[Extracted data entries]
——

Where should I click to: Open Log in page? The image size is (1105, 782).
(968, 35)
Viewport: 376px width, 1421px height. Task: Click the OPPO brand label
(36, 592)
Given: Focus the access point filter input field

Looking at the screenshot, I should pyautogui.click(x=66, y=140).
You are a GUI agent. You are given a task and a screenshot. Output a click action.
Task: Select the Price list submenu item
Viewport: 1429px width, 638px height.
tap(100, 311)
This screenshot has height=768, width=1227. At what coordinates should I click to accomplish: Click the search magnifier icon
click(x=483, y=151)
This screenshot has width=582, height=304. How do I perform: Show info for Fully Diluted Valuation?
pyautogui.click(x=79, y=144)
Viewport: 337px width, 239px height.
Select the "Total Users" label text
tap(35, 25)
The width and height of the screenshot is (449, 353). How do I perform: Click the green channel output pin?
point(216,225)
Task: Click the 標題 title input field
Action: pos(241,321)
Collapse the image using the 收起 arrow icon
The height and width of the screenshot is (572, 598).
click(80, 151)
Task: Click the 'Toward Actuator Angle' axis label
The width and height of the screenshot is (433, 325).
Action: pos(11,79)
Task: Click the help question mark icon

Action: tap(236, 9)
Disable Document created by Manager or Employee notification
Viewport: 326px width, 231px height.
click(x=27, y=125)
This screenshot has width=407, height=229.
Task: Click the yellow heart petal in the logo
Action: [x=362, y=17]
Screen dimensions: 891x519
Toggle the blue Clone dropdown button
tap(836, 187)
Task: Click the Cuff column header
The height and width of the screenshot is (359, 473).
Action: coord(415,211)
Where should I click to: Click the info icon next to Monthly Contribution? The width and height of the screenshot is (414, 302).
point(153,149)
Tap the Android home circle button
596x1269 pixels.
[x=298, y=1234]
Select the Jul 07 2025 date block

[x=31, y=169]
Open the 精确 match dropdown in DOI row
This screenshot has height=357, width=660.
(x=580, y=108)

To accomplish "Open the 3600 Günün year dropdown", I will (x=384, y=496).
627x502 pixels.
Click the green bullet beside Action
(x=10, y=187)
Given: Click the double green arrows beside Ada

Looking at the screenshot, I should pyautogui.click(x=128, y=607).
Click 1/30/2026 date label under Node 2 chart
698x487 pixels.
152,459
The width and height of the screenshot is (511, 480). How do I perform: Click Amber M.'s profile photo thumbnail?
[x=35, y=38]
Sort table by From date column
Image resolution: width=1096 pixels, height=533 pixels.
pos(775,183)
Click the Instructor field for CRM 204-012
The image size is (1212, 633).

——

YOUR GOAL: Give all of the entries again, exactly.

ANSWER:
Where should I click to: Open Log in page? The image size is (1105, 782).
(968, 35)
Viewport: 376px width, 1421px height. Task: Click the OPPO brand label
(36, 592)
Given: Focus the access point filter input field

Looking at the screenshot, I should pyautogui.click(x=66, y=140).
You are a GUI agent. You are given a task and a screenshot. Output a click action.
Task: Select the Price list submenu item
Viewport: 1429px width, 638px height.
tap(100, 311)
This screenshot has height=768, width=1227. At what coordinates should I click to accomplish: Click the search magnifier icon
click(x=483, y=151)
This screenshot has width=582, height=304. How do I perform: Show info for Fully Diluted Valuation?
pyautogui.click(x=79, y=144)
Viewport: 337px width, 239px height.
Select the "Total Users" label text
tap(35, 25)
The width and height of the screenshot is (449, 353). How do I perform: Click the green channel output pin?
point(216,225)
Task: Click the 標題 title input field
Action: pos(241,321)
Collapse the image using the 收起 arrow icon
The height and width of the screenshot is (572, 598).
click(80, 151)
Task: Click the 'Toward Actuator Angle' axis label
The width and height of the screenshot is (433, 325).
Action: pos(11,79)
Task: Click the help question mark icon

Action: tap(236, 9)
Disable Document created by Manager or Employee notification
Viewport: 326px width, 231px height.
click(x=27, y=125)
This screenshot has width=407, height=229.
Task: Click the yellow heart petal in the logo
Action: [x=362, y=17]
Screen dimensions: 891x519
Toggle the blue Clone dropdown button
tap(836, 187)
Task: Click the Cuff column header
The height and width of the screenshot is (359, 473).
Action: coord(415,211)
Where should I click to: Click the info icon next to Monthly Contribution? The width and height of the screenshot is (414, 302).
point(153,149)
Tap the Android home circle button
596x1269 pixels.
[x=298, y=1234]
Select the Jul 07 2025 date block

[x=31, y=169]
Open the 精确 match dropdown in DOI row
This screenshot has height=357, width=660.
(x=580, y=108)

To accomplish "Open the 3600 Günün year dropdown", I will (x=384, y=496).
627x502 pixels.
Click the green bullet beside Action
(x=10, y=187)
Given: Click the double green arrows beside Ada

Looking at the screenshot, I should pyautogui.click(x=128, y=607).
Click 1/30/2026 date label under Node 2 chart
698x487 pixels.
152,459
The width and height of the screenshot is (511, 480). How do I perform: Click Amber M.'s profile photo thumbnail?
[x=35, y=38]
Sort table by From date column
Image resolution: width=1096 pixels, height=533 pixels.
pos(775,183)
Click the Instructor field for CRM 204-012
The image size is (1212, 633).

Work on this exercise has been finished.